For all the joys of Christmas, most of my Christmases have always been tinged with a bit of sadness. But this year’s is turning out to be the saddest one yet. Yesterday, I saw the movie The Two Popes twice and in a very surprising way, it gave some perspective.
Christmas is the celebration of life. It is about the birth of Child. Life is the most precious gift we have received and we often take this fact for granted. But being alive alone should already be a boundless source of joy. And the child that is born today is a special child – he is God become human. God with us. He gave us life and he has come to assure us that he is always with us. We are not alone.
Here is the dramatic part. Pope Benedict in the movie pours out his heart how in his youth he was clear about what God wanted of his.

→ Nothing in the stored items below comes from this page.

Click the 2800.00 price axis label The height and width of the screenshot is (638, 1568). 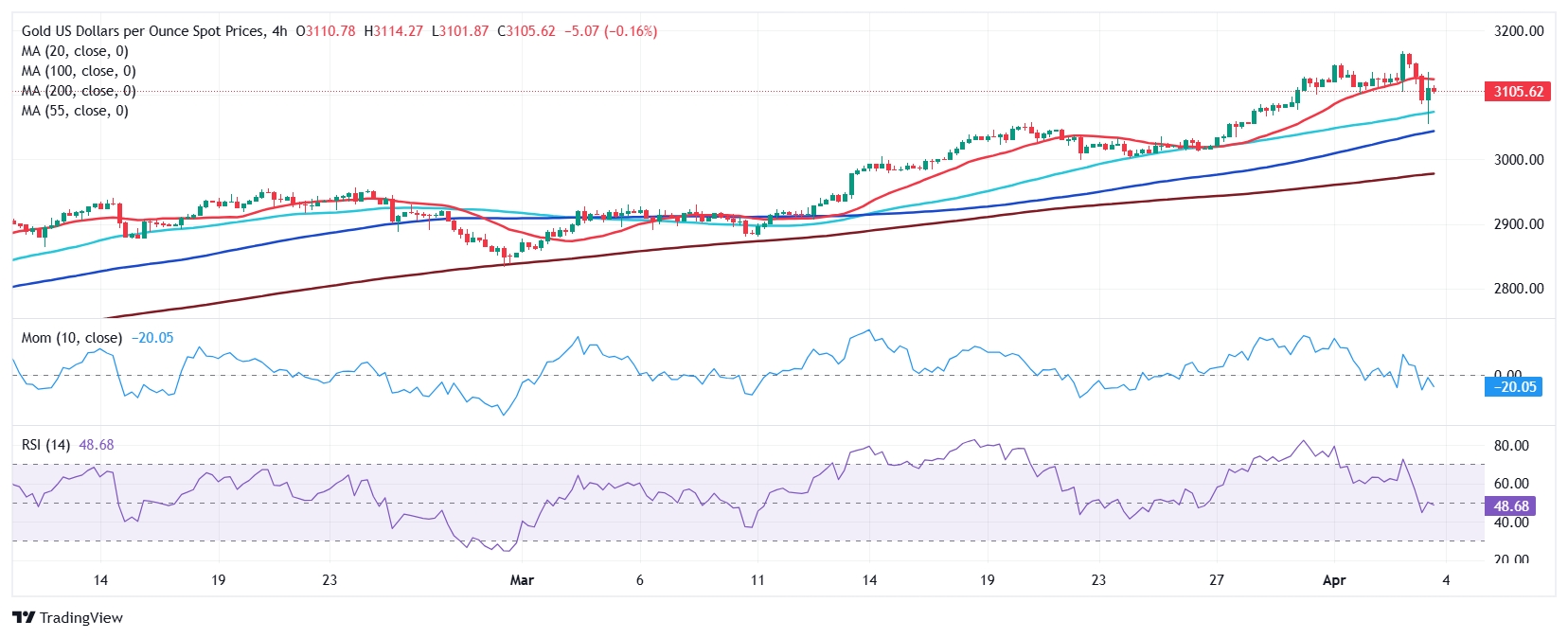click(x=1518, y=289)

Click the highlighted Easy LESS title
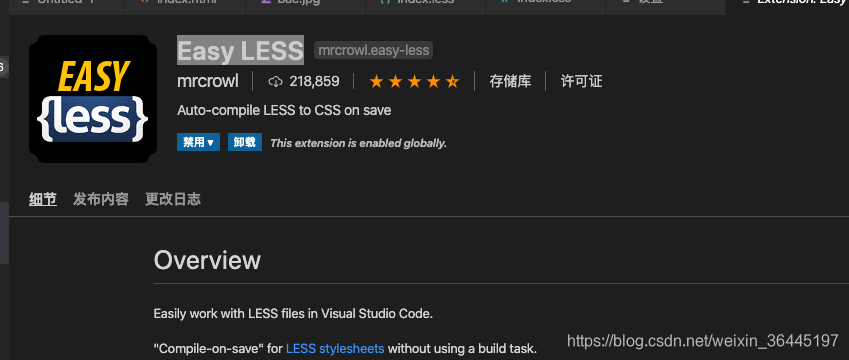coord(240,50)
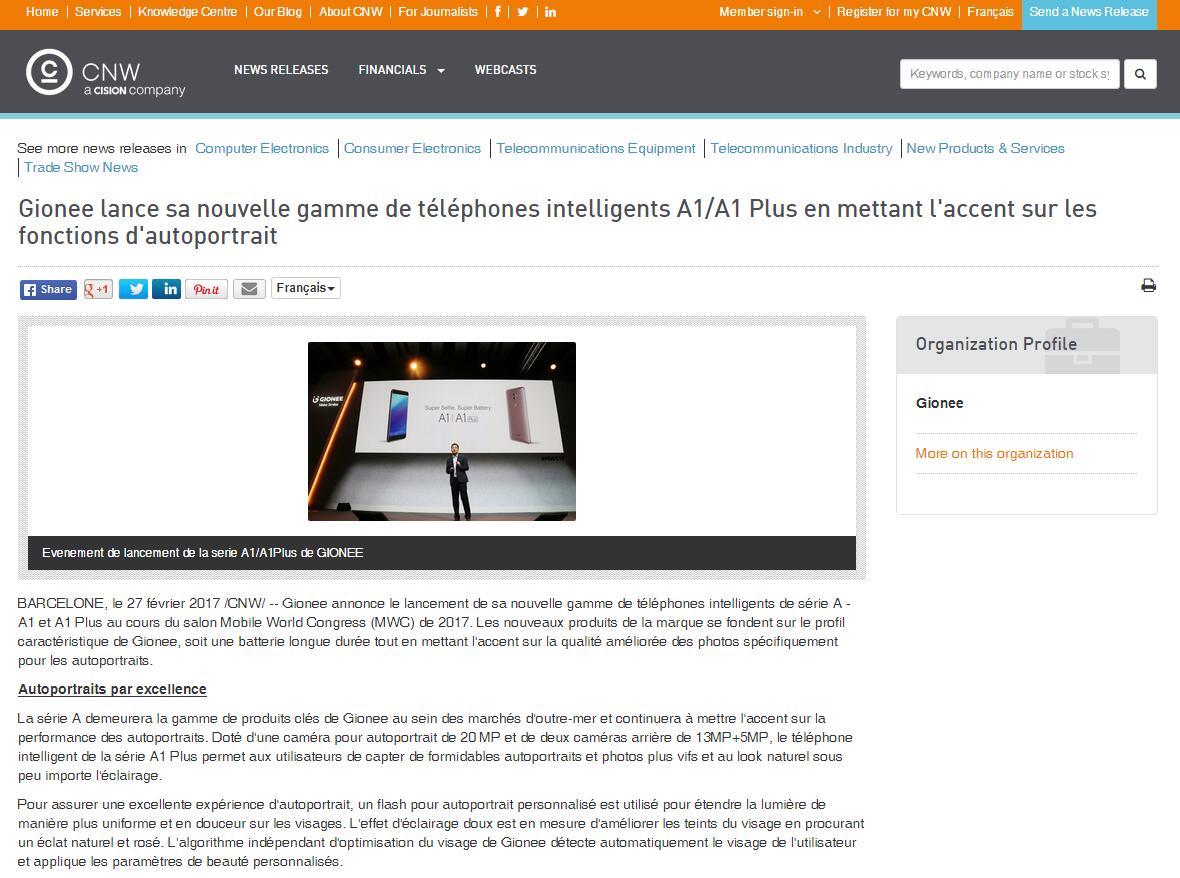Click the Send a News Release button
The image size is (1180, 878).
[1088, 12]
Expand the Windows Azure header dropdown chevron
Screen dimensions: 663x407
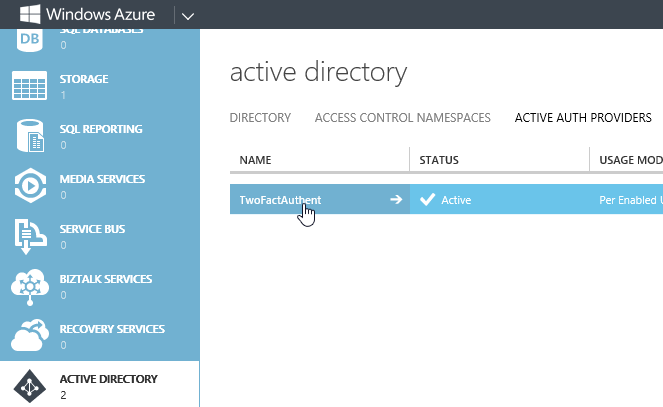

And he was very assiduous and dedicated in following what he believed was God’s will. Now in his old age, there is only darkness and confusion. The faith he had in God is severely tested by the challenges coming his way. He laments, “I believe in God. I pray to him. Silence!”
Yet, there are simple joys in our daily lives. We can cling to the assurance that God is indeed with us. And we come to realize this when, in remembering and considering our life, things do work themselves out in the end. And Cardinal Bergoglio responds by telling his life story: how he was banished from his high position to serve in a remote rural parish, how in that desolation of his banishments he saw himself being molded and transformed by the abiding presence of God.
It is may be sad Christmas now. I remember and am grateful for the many joyous Christmases in my life. The Lord might seem silent and absent now. But I put my trust in his plan for me and trust the journey. His abiding presence will eventually bring me to my destination.